Rewrite the CoGuard article from "The best part" to "parameters or code.", changing "production outages" to "service disruptions".
--- Start Text provided ---
DevOps Tips

Elevating the Standard: A Deeper Look into CoGuard

Configuration changes are just as risky as code changes. Here's our take on the tooling required to give configurations the same, rigorous quality assurance and testing as code and why it's necessary.

Albert Heinle
Written by
Albert Heinle

Configuration files and security

Developers during hackathon: We built an entire application in just 3 days. Developers after hackathon: Adding that icon is going to take 3 weeks. - Unknown

Code Scanning and Configuration Files

The best part of modern software stacks is that different tools are at different points on the Configuration Complexity Clock. Configuration changes are just as risky as code changes. Similar processes and tools are necessary to avoid production outages caused by misconfiguration and security violations that are introduced in configuration parameters or code.
--- End Text provided ---
--- Start Data provided ---
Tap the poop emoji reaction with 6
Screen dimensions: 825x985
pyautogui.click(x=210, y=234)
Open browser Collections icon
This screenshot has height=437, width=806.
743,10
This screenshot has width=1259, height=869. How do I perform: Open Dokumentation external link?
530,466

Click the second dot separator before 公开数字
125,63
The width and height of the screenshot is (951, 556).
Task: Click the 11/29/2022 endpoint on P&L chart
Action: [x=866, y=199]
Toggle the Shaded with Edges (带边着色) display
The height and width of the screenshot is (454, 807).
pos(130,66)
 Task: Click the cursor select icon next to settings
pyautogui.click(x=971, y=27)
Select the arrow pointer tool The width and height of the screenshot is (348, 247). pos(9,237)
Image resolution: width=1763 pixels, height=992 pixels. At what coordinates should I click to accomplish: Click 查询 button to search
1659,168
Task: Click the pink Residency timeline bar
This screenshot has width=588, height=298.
--- End Data provided ---
▸ Worked answer
The best part of modern software stacks is that different tools are at different points on the Configuration Complexity Clock. Configuration changes are just as risky as code changes. Similar processes and tools are necessary to avoid service disruptions caused by misconfiguration and security violations that are introduced in configuration parameters or code.